Novembro 2001
Um simples peregrino em viagem espiritual - "um eu neste corpo tibetano", como se designou a si próprio a certa altura, com uma risada bem disposta. Foi assim que o Dalai-Lama se apresentou ontem a uma Aula Magna cheia, a deitar por fora (literalmente), e maravilhada, para a conferência pública "A mente e a ciência", organizada pelo Centro de Filosofia da Universidade de Lisboa, no derradeiro dia da sua visita a Portugal. Antes de entrar no tema, e afinal para o introduzir, o líder tibetano aludiu aos actos terroristas de 11 de Setembro, para mostrar como "o conhecimento, a inteligência e a tecnologia, associados a emoções negativas, podem ter consequências tão trágicas". Expressando-se em inglês, o Dalai-Lama estabeleceu a diferença entre o que a ciência sabe sobre coisas tão longínquas como o espaço, o universo ou os planetas, e o que não sabe, afinal, sobre algo que nos é tão próximo: o cérebro. E a mente. "Será que a mente é uma entidade separada do cérebro?", questionou-se.
Acabaria por responder durante a conferência com a própria explicação budista sobre a mente. "Não há outra forma de o fazer para um budista", disse, explicando que passaria a falar tibetano a partir daí. Assim fez.

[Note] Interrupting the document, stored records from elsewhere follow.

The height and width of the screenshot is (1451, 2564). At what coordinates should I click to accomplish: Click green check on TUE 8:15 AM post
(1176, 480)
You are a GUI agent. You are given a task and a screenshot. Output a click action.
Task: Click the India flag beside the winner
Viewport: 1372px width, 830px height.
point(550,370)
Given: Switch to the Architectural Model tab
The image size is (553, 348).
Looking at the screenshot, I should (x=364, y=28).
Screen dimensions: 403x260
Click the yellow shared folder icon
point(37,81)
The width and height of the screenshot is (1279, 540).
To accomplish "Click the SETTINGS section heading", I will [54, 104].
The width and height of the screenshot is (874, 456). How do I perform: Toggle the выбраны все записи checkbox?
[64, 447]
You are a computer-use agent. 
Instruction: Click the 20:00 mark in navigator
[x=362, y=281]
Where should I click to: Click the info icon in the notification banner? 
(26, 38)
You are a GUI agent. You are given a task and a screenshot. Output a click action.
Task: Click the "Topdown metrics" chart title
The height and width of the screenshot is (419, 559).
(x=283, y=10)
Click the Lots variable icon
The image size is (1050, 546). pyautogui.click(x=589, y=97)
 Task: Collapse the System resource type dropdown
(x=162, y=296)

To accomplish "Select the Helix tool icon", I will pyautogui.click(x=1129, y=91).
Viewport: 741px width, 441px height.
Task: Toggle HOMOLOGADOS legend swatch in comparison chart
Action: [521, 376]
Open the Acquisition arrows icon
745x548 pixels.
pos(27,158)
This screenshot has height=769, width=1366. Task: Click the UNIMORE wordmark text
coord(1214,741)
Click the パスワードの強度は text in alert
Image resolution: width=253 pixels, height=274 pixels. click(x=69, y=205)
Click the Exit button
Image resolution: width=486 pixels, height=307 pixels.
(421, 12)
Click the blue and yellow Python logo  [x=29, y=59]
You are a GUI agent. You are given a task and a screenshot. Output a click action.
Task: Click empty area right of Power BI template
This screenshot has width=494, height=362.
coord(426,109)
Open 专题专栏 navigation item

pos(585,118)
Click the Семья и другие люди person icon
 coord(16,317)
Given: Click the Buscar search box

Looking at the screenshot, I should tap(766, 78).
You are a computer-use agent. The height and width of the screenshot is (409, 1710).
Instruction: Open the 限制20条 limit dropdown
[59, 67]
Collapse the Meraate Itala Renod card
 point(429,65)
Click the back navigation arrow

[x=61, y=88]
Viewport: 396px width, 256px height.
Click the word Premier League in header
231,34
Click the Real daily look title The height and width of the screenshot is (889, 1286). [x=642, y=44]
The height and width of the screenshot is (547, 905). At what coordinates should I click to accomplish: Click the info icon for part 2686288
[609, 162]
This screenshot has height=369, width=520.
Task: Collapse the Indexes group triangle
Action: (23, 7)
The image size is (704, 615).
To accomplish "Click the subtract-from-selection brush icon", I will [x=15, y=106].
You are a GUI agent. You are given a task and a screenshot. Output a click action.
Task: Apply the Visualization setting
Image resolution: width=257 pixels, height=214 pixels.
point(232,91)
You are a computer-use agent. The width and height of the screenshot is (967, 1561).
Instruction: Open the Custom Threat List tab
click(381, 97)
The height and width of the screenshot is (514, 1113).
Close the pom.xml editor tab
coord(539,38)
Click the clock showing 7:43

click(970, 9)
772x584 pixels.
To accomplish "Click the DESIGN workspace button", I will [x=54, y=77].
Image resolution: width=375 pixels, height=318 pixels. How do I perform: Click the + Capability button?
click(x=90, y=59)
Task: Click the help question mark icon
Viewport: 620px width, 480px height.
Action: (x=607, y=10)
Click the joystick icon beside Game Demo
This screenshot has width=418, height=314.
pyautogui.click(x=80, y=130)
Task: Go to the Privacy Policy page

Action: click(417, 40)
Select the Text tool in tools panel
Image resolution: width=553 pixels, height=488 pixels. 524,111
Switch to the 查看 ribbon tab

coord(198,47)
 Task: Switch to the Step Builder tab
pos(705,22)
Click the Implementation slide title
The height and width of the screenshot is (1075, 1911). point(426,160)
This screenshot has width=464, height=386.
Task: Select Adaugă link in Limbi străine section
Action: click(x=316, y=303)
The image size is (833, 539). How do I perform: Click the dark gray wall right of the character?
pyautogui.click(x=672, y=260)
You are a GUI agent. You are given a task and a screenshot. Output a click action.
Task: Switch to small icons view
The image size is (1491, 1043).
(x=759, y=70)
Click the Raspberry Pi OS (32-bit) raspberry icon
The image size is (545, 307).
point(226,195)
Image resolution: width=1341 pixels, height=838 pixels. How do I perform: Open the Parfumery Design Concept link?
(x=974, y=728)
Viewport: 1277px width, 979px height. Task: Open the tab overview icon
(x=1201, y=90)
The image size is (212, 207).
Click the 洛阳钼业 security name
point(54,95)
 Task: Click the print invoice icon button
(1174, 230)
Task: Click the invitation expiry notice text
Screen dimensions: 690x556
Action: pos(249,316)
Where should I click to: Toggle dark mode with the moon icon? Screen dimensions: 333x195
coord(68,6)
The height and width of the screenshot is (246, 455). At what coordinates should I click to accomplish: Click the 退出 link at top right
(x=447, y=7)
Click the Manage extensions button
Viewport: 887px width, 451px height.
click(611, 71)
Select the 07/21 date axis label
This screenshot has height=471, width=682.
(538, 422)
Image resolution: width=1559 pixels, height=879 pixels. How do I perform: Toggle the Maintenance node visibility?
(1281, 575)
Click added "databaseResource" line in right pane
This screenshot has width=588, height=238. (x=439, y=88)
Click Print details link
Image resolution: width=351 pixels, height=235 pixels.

Fazendo um sobrevôo sobre a forma como a sabedoria budista considera a consciência e os seus diferentes níveis - algo que está intimamente ligado às emoções e ao equilíbrio entre as emoções positivas e negativas - o líder espiritual tibetano considerou que as emoções são justamente uma forma de aceder à mente. Como? Investigando as origens dos sentimentos negativos e cultivando a bondade e a compaixão. "Um coração bondoso não se compra no supermercado", disse, arrancando uma gargalhada à audiência.
Na sabedoria budista, a natureza da mente, que nenhum obstáculo pode obstruir e que é portanto contínua como o espaço, é "experiencial, luminosa e não física". Ou seja, existe num determinado nível ligada ao corpo e ao cérebro, mas existe também para além deles. Na sua língua materna e com uma seriedade particular, explicou que "o nível de consciência mais subtil acontece logo após a morte", rematando que "há quem se refira ao budismo como uma ciência da mente".
No fim, falando de novo em inglês, e voltando à sua maneira particular de pontuar as frases com pequenas gargalhadas, teve ainda tempo para aconselhar: "Se encontraram algo de útil no que ouviram, façam uso disso. Se não, vão para casa, fiquem mais quentinhos e esqueçam o que eu disse". A julgar pelo ambiente no final, o encontro com o Dalai-Lama não será facilmente esquecido pelos milhares de pessoas que estiveram na Aula Magna para o ver e ouvir.